Федор не верил своим глазам: до сих пор в таком ключе
говорили только про одного человека, про того самого, который
"...жил, жив и будет жить!" Он захлопнул книгу: "Что-то тут
не..." На его столе, прошуршав осколками по бумагам, разбился
влетевший в форточку снежок. "Опять Горячин!" - Федор стряхнул
снег со спецификаций на шарошки и выглянул в окно: внизу и
вправду стоял Горячин, а рядом с ним - румяная от мороза и
радости Сонечка. В руках у них было по снежку.
- Ничего, я окно открою? - спросил Федор Малишина.
- Ничего-ничего, - замахал руками старик-Яков, отправляясь
в туалет мыть термос.
Федор открыл окно, высунулся на колкий зимний воздух и
зачерпнул ладонью с карниза горсть пушистого снега, собираясь
слепить ответный снаряд, но тут Сонечка смешно запрыгала на
месте, испуганно взмахивая руками в красных варежках, а
Горячин, встрепенувшись, метнул в Федора снежок, и только Федор
отскочил от окна, увертываясь, как мимо того самого места, где
только что была его голова, просвистел крупный кусок льда.

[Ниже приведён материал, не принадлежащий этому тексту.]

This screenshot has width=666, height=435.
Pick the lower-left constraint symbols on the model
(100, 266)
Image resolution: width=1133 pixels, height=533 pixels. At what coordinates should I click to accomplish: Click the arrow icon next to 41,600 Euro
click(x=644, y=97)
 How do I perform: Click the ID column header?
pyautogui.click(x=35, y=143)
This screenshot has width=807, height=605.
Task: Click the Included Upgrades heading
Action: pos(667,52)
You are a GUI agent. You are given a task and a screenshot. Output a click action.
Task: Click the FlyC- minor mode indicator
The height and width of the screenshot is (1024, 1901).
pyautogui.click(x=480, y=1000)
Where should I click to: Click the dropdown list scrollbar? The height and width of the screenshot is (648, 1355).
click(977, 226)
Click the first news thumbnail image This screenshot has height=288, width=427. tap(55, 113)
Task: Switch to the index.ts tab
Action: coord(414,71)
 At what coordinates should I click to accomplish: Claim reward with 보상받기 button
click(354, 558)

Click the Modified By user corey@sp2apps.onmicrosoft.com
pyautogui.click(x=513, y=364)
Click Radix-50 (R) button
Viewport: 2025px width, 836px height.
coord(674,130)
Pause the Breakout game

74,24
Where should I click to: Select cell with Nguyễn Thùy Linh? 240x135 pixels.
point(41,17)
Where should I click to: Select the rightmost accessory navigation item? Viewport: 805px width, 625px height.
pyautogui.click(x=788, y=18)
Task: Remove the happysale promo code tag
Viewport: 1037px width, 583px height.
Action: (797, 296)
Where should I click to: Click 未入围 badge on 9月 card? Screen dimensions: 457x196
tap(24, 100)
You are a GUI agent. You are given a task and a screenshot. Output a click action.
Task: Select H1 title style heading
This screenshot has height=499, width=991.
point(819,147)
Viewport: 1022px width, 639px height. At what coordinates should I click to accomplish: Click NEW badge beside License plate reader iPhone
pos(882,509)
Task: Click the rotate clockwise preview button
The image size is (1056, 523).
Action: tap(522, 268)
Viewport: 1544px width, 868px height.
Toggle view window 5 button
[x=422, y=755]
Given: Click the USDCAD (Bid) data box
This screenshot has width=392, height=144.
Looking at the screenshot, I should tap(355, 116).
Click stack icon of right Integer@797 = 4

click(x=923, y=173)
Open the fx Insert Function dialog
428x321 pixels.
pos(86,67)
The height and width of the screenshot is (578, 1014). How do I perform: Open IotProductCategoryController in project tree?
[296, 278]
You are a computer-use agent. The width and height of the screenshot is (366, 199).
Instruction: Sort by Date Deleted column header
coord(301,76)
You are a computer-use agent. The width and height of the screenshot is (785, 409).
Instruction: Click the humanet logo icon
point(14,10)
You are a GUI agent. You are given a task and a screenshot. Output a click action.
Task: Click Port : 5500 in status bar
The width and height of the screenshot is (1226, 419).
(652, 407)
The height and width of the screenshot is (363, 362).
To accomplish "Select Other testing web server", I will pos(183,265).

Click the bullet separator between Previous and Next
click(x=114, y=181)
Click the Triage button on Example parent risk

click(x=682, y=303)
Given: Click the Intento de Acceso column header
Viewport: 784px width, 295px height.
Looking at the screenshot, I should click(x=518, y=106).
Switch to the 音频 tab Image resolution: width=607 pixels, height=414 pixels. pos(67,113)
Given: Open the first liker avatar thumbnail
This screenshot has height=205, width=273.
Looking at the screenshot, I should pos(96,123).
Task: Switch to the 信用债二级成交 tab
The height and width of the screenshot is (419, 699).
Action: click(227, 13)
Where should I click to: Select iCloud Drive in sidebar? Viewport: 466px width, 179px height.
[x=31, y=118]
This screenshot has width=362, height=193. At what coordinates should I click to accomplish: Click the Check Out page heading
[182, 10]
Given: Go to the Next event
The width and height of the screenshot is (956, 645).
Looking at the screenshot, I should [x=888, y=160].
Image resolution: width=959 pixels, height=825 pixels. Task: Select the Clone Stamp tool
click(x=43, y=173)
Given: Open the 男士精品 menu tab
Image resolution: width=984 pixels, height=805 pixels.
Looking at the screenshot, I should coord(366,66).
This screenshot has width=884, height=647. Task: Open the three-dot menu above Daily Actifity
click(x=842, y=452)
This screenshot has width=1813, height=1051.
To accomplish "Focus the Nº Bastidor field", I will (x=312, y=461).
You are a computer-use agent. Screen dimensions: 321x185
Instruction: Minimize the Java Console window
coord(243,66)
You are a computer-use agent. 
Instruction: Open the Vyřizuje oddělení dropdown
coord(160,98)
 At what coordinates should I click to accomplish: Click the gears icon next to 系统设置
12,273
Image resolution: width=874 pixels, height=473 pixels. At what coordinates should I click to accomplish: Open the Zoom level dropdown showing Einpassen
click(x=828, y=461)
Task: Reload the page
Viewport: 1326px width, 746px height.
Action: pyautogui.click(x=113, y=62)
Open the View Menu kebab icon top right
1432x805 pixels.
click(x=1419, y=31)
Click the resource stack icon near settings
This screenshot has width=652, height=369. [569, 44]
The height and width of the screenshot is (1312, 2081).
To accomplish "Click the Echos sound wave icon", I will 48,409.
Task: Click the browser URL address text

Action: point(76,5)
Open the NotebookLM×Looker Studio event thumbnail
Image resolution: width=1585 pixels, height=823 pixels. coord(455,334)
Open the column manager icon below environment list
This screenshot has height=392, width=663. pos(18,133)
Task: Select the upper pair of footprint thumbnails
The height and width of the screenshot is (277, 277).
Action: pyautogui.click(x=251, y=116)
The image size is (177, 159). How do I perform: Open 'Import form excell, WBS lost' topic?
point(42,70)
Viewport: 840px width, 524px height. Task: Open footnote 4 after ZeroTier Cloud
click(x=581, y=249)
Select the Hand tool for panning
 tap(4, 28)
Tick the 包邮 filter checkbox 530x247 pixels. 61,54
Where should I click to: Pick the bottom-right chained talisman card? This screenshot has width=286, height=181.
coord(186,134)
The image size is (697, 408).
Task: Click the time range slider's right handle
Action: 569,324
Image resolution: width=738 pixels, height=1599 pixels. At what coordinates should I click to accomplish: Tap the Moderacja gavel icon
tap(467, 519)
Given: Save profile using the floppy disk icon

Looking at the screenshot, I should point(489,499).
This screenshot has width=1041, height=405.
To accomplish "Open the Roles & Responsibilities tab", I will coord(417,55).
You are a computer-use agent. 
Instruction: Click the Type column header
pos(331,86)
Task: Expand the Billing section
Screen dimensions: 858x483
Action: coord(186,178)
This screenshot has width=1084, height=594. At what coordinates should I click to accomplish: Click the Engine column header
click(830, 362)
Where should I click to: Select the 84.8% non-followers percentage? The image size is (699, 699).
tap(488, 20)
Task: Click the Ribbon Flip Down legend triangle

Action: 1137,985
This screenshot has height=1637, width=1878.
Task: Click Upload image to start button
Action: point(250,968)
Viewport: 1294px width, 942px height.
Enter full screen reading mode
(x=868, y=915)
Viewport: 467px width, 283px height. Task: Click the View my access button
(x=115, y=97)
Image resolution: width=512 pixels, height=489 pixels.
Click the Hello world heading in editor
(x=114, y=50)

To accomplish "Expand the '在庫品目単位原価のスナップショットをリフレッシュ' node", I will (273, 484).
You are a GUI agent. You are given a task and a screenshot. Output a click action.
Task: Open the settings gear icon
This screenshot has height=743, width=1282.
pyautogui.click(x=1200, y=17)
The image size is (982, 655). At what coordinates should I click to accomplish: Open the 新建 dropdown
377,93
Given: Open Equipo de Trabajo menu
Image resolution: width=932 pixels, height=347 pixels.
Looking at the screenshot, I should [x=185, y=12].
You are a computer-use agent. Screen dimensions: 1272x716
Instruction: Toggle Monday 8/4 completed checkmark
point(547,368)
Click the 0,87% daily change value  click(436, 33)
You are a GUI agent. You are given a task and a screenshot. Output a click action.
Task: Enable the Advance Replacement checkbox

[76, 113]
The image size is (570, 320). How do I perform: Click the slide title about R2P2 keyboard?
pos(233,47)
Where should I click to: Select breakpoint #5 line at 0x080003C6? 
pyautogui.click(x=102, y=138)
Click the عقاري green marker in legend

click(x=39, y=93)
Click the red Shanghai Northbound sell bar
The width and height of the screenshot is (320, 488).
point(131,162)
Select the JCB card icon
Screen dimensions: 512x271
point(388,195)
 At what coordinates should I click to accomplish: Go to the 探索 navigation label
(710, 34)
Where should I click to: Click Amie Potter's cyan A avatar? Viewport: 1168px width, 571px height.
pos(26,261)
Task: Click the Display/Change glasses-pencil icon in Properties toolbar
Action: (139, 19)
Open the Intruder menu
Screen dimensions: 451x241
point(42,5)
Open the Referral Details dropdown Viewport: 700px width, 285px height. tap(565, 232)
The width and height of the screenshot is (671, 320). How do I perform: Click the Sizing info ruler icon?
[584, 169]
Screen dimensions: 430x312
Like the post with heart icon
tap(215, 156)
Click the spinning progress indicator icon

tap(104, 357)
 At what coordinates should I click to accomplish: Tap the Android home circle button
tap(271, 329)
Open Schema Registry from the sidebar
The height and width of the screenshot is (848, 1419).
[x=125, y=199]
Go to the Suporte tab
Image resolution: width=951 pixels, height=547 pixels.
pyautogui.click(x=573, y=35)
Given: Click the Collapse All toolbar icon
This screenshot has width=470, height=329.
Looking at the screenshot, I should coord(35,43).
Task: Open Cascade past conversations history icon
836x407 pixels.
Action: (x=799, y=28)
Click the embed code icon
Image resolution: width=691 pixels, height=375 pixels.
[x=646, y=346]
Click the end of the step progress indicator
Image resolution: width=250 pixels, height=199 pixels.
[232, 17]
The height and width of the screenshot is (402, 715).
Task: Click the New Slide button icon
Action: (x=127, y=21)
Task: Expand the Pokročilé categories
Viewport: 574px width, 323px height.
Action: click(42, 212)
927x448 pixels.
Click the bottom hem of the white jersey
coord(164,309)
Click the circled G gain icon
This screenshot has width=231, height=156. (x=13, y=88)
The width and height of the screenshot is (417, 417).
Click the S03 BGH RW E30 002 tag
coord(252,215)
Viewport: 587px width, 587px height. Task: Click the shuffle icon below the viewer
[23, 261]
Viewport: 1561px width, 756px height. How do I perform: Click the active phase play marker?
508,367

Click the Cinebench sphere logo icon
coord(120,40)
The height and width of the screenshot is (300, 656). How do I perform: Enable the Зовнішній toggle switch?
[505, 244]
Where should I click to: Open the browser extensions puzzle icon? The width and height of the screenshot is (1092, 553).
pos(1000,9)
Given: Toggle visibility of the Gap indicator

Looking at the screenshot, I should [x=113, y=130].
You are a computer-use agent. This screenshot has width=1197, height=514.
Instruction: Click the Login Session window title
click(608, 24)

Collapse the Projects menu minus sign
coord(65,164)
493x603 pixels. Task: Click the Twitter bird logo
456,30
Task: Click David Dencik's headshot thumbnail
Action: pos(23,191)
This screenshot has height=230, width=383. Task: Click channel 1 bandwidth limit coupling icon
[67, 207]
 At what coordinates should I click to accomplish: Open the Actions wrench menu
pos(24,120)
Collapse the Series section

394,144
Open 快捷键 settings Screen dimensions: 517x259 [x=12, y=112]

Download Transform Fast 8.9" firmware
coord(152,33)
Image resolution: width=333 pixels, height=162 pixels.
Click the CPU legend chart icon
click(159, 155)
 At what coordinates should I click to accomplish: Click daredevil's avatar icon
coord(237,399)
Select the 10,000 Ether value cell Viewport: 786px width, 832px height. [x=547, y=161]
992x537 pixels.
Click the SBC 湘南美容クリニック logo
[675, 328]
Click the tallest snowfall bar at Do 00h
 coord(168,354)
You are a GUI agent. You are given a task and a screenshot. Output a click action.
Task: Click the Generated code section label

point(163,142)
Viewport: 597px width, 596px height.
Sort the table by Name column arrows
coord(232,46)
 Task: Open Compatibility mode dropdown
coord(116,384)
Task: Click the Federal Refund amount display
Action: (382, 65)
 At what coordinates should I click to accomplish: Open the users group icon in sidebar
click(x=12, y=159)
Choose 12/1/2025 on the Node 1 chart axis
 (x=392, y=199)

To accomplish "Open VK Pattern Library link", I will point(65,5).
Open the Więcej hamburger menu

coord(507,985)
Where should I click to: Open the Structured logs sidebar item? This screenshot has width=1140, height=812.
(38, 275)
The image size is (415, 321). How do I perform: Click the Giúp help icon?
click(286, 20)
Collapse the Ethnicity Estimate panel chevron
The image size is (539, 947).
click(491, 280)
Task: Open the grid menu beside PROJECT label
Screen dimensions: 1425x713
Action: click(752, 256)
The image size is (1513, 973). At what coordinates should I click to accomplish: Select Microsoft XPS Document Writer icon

Раздался взрыв - ледяная глыба разлетелась на выскобленном
асфальте на мелкие звонкие кусочки. Федор чуть ли не по пояс
высунулся из окна, пытаясь заглянуть на крышу восьмиэтажного
корпуса, с которой и упала глыба...
- С тебя ящик коньяка! - весело заорал Горячин.
- Бл... - начал было благодарить Федор, но осекся, потому
что в глаза ему ударил ослепительный свет Белой звезды, той
самой, которую он видел вчера по телевизору, когда его
агитировали отправиться в Ад.
- Ты что, язык проглотил? - не унимался Горячин,
наслаждаясь ролью спасителя. - Благодари и в ножки кланяйся, а
потом беги свечку ставить и очередь за вином занимать!
- Ой! - пискнула Сонечка. - Ему, наверное, плохо - он
что-то сбледнул.
- Вз... что? - вскинул брови Горячий.
- Вз... да ну тебя! - разбила снежок о его плечо Сонечка.
Федор отошел от окна. Ему было не по себе: ведь если в небе
вместо Солнца висит та же Белая звезда, что и в Аду, то это
значит... это значит, что он на самом деле не проснулся, а
уснул в молочной ванне и теперь видит сон. Все это во сне!
- Федя, ты в рубашке родился! - влетела в комнату
возбужденная Сонечка.
- Ю а лаки, мэн! - появился вслед за ней Горячин.